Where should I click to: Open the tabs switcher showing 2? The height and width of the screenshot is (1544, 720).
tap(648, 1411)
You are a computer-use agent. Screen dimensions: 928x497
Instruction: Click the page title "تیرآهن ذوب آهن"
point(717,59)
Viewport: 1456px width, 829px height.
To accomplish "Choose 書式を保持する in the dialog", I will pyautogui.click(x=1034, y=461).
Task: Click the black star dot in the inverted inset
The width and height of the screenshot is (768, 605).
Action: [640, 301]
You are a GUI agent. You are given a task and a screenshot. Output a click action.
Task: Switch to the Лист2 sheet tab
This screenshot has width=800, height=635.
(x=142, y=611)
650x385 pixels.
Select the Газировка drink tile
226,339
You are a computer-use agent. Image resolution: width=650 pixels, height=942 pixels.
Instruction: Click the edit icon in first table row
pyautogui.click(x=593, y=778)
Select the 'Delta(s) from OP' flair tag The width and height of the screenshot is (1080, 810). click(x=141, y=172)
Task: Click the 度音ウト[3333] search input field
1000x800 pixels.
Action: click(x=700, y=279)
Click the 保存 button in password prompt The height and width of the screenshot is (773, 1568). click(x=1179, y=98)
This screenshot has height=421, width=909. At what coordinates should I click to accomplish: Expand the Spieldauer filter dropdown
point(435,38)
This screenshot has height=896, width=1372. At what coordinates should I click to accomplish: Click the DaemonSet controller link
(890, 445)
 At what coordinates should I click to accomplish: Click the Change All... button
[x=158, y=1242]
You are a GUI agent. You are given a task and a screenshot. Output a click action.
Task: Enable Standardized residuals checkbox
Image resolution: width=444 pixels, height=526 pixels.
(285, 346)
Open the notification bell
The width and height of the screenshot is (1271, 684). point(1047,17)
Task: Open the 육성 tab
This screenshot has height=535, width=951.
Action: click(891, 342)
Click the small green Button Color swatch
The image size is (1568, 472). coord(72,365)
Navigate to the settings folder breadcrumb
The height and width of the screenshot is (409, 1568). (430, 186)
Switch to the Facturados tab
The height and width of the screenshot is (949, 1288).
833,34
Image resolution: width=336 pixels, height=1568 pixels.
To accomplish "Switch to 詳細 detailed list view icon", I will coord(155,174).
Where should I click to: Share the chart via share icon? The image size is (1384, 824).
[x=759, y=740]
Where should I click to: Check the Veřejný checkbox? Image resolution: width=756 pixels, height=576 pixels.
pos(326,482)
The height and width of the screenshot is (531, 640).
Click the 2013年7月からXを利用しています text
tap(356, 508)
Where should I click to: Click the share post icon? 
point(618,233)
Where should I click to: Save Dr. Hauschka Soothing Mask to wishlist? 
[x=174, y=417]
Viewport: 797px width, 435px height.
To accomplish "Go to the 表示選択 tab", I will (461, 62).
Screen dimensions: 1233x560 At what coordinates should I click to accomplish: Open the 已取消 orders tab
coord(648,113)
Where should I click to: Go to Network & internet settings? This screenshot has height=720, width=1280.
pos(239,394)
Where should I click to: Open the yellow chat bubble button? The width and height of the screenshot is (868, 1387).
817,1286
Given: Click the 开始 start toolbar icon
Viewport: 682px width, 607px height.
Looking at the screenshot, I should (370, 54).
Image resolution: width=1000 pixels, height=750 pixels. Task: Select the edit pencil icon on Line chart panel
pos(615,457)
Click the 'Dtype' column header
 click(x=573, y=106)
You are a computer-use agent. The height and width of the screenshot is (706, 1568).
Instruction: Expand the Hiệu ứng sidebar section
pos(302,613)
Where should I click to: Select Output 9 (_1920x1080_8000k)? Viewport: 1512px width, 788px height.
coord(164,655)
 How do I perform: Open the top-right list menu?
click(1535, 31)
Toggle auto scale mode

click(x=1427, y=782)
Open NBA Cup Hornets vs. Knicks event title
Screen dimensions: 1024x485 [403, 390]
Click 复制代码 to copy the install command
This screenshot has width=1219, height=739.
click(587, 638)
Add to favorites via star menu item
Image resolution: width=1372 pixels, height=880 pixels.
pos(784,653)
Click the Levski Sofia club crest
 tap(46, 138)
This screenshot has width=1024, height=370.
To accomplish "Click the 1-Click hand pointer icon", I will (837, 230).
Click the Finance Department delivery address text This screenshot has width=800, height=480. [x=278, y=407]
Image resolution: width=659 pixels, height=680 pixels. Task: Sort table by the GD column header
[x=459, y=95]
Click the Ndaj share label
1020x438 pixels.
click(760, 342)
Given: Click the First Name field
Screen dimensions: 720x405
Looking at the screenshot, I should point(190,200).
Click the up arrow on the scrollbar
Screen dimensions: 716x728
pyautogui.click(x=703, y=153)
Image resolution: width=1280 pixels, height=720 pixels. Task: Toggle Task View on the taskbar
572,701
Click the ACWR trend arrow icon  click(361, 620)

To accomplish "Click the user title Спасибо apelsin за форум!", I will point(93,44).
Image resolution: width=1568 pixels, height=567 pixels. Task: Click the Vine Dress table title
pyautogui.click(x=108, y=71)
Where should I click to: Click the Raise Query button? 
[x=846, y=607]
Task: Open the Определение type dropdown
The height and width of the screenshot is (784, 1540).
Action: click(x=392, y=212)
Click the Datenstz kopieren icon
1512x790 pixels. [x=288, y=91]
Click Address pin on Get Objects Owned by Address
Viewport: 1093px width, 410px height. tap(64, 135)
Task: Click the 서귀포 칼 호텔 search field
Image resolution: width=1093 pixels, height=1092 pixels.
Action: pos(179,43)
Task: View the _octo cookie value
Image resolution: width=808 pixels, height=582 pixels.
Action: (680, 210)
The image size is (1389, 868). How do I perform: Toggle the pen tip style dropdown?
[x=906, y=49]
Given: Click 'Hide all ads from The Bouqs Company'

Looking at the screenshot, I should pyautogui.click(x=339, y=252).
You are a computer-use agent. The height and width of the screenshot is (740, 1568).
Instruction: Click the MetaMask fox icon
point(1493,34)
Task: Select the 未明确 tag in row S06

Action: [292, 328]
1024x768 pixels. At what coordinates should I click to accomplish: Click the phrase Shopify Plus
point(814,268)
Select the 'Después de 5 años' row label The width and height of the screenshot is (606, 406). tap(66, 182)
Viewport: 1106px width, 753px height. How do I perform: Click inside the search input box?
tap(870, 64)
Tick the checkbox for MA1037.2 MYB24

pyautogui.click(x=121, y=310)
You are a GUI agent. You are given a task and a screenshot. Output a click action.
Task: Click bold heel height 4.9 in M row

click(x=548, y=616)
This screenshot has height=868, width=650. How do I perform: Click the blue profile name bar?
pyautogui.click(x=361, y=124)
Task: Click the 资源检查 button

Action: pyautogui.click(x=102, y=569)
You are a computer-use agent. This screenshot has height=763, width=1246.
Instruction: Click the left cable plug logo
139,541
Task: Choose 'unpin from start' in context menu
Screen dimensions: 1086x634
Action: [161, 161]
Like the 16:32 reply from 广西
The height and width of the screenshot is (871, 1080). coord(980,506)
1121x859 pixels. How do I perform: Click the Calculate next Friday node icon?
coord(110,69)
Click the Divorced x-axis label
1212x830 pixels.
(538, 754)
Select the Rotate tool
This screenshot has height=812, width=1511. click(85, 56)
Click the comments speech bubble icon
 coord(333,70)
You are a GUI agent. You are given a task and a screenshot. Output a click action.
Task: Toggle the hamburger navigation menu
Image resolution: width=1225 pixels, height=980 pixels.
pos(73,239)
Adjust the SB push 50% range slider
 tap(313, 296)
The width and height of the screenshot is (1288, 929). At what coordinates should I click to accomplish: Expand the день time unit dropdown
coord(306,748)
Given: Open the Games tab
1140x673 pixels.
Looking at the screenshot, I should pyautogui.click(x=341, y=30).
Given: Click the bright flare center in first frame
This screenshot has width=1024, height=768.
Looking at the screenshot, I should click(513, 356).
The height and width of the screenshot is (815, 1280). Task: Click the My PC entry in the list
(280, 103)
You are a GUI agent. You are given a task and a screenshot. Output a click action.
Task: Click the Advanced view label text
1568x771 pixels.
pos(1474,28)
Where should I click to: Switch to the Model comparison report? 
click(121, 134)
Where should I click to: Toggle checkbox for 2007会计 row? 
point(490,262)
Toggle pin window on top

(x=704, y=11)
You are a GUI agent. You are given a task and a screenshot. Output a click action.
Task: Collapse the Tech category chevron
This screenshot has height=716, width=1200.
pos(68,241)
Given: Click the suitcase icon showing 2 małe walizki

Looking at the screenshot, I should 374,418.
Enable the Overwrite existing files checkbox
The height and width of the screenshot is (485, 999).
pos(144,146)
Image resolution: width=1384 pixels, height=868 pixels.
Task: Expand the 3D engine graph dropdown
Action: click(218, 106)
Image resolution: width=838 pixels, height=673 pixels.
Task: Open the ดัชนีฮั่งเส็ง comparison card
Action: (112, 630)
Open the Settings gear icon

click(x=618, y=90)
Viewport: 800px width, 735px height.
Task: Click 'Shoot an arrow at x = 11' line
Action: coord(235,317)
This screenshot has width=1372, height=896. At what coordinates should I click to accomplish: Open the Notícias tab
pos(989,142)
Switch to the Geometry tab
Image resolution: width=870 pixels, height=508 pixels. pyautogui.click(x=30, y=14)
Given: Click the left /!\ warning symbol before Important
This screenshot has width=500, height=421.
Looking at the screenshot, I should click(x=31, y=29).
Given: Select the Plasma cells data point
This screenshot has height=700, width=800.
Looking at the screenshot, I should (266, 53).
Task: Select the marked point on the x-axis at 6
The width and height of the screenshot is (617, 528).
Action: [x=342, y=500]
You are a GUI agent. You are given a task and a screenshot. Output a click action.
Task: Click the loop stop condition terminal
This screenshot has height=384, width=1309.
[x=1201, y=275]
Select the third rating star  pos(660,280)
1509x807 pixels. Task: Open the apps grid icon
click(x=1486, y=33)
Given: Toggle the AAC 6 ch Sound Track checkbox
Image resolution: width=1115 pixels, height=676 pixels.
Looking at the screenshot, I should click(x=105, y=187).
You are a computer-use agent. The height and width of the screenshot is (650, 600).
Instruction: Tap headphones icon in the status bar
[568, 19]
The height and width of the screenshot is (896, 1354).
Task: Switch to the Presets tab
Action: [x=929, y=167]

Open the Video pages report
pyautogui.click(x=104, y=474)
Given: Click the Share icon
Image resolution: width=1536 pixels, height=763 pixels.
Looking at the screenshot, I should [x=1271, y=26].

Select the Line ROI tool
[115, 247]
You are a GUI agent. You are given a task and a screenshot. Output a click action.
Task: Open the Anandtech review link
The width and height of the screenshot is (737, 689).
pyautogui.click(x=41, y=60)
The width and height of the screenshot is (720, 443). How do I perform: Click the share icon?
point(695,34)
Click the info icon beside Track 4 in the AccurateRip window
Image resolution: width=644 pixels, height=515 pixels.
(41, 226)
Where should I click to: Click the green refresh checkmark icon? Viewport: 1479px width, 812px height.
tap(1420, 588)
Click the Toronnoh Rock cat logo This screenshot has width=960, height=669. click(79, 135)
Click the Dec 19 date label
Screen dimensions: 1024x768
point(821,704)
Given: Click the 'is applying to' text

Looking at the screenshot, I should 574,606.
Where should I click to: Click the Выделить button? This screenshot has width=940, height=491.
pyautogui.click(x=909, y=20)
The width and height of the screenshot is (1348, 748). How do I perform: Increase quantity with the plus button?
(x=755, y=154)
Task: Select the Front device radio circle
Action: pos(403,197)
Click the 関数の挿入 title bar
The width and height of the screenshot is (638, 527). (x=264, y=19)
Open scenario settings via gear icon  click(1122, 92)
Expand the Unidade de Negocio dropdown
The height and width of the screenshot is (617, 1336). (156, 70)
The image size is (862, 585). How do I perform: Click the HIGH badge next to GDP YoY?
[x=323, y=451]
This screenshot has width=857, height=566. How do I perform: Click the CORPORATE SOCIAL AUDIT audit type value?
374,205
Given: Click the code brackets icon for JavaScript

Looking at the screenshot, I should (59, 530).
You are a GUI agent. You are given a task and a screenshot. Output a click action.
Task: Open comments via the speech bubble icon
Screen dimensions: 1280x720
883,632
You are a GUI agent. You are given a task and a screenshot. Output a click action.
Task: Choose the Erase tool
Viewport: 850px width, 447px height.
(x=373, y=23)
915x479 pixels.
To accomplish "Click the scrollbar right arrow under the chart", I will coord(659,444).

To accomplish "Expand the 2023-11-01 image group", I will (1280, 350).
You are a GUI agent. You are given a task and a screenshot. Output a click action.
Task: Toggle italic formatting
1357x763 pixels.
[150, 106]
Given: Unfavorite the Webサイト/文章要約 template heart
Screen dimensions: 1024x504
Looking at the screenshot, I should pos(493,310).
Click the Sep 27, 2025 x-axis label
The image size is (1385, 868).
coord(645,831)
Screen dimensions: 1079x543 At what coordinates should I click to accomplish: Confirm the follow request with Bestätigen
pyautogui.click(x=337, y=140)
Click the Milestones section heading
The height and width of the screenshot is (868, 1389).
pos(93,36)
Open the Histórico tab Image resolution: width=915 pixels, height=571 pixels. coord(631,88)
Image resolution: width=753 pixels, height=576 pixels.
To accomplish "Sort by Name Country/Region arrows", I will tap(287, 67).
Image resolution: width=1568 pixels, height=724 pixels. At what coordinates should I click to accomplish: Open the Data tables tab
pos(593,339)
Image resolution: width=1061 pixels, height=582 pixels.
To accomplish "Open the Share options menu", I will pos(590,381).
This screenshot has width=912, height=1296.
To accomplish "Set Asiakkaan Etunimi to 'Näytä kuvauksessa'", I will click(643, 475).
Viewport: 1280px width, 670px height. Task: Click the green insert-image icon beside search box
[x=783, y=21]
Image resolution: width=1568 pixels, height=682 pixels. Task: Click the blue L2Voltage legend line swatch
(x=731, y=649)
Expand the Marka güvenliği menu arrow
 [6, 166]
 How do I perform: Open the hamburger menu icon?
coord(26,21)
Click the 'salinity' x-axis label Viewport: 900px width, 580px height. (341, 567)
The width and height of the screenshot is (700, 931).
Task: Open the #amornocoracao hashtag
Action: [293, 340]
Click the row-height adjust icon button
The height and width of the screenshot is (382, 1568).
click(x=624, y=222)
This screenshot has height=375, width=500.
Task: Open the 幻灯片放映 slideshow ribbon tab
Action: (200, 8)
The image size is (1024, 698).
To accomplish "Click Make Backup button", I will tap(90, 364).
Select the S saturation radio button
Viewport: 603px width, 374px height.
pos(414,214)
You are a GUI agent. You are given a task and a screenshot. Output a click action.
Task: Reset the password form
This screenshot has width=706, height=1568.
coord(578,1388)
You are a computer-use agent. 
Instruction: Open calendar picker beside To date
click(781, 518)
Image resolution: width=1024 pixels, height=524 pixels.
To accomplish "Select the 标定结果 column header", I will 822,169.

● WHAT TO PRODUCE
Copy out every line of the material above that mentions the word "start".

● YOUR RESPONSE
Given: Click the 开始 start toolbar icon
Task: Choose 'unpin from start' in context menu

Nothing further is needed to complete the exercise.